Overview

Switch Over Study of Biosimilar AGA for Fabry Disease

Status:
Recruiting

Trial end date:
2023-12-01

Target enrollment:
0

Participant gender:
All

Summary

BIO-AGA-Fase III-001 is a Phase III, prospective, multicenter, open-label, single-group, baseline-controlled, switch over clinical trial to evaluate the efficacy and safety of AGA BETA BS in patients with FD already treated and previously stabilized with Fabrazyme®.

Phase:

Phase 3

Accepts Healthy Volunteers?

Details

Lead Sponsor:

Bio Sidus SA

Criteria

Inclusion Criteria:

Sex and Age

1. Male or female participant with ≥18 and ≤60 years of age at the time of signing the
informed consent form (ICF).

Reproduction

2. Female participants who are not pregnant, breastfeeding, donating eggs (ova, oocytes),
or considering becoming pregnant during the study and for 3 months after the last dose
of study treatment.

3. All women of childbearing potential (WOCBP) must have a negative urine pregnancy test
at the Screening visit and at Baseline visit (prior to the first dose of experimental
intervention).

4. WOCBP must use one highly effective form of birth control contraception through the
study and for 3 months after the last dose of study treatment (refer to Appendix 1 in
Section 10.1).

5. Male participants who are not considering fathering a child during the study and for 3
months after the last dose of study treatment.

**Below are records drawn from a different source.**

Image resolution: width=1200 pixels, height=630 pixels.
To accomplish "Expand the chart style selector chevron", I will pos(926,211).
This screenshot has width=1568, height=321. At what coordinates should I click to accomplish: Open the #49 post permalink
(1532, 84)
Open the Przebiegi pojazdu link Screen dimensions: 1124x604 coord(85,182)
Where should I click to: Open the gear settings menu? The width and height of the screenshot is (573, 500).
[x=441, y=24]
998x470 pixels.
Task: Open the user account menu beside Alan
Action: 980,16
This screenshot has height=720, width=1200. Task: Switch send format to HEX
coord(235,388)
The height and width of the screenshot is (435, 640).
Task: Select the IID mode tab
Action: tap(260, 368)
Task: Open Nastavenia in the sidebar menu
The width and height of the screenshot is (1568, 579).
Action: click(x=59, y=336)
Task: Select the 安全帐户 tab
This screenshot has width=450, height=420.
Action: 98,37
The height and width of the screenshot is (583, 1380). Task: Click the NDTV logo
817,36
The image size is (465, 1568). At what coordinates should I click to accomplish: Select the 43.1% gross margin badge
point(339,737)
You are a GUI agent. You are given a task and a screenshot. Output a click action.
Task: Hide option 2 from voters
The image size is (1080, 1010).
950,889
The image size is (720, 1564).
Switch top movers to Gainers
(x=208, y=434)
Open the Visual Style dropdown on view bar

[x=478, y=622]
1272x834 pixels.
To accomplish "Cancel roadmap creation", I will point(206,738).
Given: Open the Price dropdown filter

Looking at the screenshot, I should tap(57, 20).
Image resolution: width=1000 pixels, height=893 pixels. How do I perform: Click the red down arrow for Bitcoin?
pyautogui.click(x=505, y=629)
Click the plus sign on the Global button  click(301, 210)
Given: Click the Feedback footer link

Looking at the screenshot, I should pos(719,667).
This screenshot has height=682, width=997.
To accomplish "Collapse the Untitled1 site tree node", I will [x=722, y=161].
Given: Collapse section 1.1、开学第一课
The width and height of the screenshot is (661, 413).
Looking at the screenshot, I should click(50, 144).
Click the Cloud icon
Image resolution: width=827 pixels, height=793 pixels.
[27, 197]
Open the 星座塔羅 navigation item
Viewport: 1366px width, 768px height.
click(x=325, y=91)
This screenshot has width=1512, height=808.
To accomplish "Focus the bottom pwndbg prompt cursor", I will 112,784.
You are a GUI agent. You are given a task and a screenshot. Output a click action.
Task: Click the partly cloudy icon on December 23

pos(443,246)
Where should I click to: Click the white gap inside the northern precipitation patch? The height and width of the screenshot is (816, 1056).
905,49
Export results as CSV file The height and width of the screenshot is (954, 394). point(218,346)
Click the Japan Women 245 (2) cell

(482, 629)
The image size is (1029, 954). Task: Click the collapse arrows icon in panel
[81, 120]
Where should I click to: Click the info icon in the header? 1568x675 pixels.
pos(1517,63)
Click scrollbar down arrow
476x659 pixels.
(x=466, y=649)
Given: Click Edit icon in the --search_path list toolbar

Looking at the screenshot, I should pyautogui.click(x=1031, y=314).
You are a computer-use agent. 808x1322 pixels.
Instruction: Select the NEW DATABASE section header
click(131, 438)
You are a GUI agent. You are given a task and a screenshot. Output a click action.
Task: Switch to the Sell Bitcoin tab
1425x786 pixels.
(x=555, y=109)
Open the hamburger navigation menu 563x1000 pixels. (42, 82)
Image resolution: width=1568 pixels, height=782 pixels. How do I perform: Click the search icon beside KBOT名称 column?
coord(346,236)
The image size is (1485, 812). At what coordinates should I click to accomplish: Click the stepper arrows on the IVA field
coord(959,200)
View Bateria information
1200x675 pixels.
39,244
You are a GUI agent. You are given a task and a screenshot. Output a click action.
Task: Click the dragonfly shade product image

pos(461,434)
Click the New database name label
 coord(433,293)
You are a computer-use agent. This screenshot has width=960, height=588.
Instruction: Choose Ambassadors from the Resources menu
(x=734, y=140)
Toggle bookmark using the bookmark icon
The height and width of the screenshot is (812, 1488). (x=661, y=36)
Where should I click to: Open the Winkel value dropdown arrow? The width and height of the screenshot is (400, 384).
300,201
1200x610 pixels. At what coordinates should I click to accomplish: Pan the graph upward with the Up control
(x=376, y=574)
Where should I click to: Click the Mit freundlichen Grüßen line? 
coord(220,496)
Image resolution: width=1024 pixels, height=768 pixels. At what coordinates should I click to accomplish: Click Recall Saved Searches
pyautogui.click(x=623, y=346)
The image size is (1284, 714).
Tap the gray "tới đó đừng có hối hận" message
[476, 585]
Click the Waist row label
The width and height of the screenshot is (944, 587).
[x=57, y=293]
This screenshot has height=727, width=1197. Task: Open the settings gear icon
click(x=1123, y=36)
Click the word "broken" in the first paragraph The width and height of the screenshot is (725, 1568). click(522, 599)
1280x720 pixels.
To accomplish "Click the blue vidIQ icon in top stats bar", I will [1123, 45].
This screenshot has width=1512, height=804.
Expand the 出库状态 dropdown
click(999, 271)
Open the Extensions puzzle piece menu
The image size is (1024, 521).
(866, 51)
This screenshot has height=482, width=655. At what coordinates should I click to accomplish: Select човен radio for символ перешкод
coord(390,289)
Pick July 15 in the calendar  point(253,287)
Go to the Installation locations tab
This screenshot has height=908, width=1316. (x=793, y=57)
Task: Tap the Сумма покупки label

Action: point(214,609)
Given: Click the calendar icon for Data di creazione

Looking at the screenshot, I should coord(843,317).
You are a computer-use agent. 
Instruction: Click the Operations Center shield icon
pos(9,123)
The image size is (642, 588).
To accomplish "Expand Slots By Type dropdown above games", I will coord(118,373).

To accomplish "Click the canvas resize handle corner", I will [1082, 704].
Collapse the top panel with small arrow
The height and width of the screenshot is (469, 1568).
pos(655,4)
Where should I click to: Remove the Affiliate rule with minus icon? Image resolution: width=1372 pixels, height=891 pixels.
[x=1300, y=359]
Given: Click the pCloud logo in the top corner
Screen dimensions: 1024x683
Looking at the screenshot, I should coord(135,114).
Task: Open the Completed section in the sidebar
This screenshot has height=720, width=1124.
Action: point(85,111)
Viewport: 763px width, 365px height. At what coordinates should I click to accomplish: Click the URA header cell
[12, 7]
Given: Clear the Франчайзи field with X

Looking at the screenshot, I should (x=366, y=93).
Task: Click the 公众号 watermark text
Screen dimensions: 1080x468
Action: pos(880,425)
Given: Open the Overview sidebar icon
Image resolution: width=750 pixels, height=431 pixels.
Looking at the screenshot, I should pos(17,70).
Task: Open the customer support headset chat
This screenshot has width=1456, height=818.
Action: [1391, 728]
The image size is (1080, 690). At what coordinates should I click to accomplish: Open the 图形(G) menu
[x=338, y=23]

6. Male sexually active participant with female partner(s) of childbearing potential must
agree to use male condoms during the study and for 3 months after the last dose of
study treatment or have documented successful surgical sterilization.

Informed Consent

7. Capable of giving signed informed consent which includes compliance with the
requirements and restrictions listed in the ICF and in this protocol.

Type of Participant and Characteristics

8. Confirmed previous diagnosis of FD.

1. Women: preferably present genetic testing showing pathogenic GLA mutation
consistent with FD at screening.

2. Men: preferably present leukocyte α-Gal A activity below normal range and/ or
pathogenic GLA mutation consistent with FD at screening.

3. At least 50% of the participants will be male with classic FD phenotype. The
remaining percentage will consist of male late onset and classic women FD
phenotype.

9. Participants who have been on stable Fabrazyme® treatment for at least 6 months prior
to Baseline visit.

10. Patients that in the last 3 months before the baseline visit have been receiving ≥80%
of Fabrazyme®'s labeled dose/kg, this calculation includes both infusions provided by
Biosidus during the Lead in period.

11. Disease status considered clinically stabilized, at Investigators' discretion.

12. Estimated glomerular filtration rate (eGFR) ≥45 mL/minute/1.73 m2 by CKD-EPI equation
at Screening visit.

13. If receiving pain killers, angiotensin-converting enzyme (ACE) inhibitors or
angiotensin II receptor blockers (ARBs), participants must be in a stable dose for ≥ 4
weeks.

Exclusion Criteria:

Medical Conditions

1. Chronic kidney disease in stage 3b, 4, or 5.

2. History of dialysis, kidney transplant or participants who are on the waiting list for
a kidney transplant.

3. Proteinuria ≥1 g/day at screening.

4. Participants who have suffered a clinical cardiovascular event (such as but not
limited to myocardial infarction, transient ischemic attack) within 6 months prior to
Screening visit.

5. Participants who have clinically significant unstable cardiac disease (such as but not
limited to uncontrolled symptomatic arrhythmia, unstable angina, congestive heart
failure New York Heart Association class III or IV).

6. Participants who have suffered a clinical cerebrovascular event (such as but not
limited to stroke, transient ischemic attack) within 6 months prior to Screening
visit.

7. History of anaphylaxis or other type I hypersensitivity reactions to agalsidase beta.

8. History of acute kidney injury in the 12 months prior to Screening visit (such as but
not limited to acute interstitial nephritis, acute renal failure of glomerular origin
or caused by vasculitis).

9. Presence of any medical, emotional, behavioral, or psychological condition that,
according to the Investigator, would interfere with the participant's compliance with
the requirements of the study.

Prior/Concomitant Therapy

10. Treatment initiation or change of dose of ACE inhibitors or ARBs in the 4 weeks before
the screening.

Prior/Concurrent Clinical Trial Experience

11. Current participation in an interventional study, in which the participant received
any drug within 90 days before the Screening visit.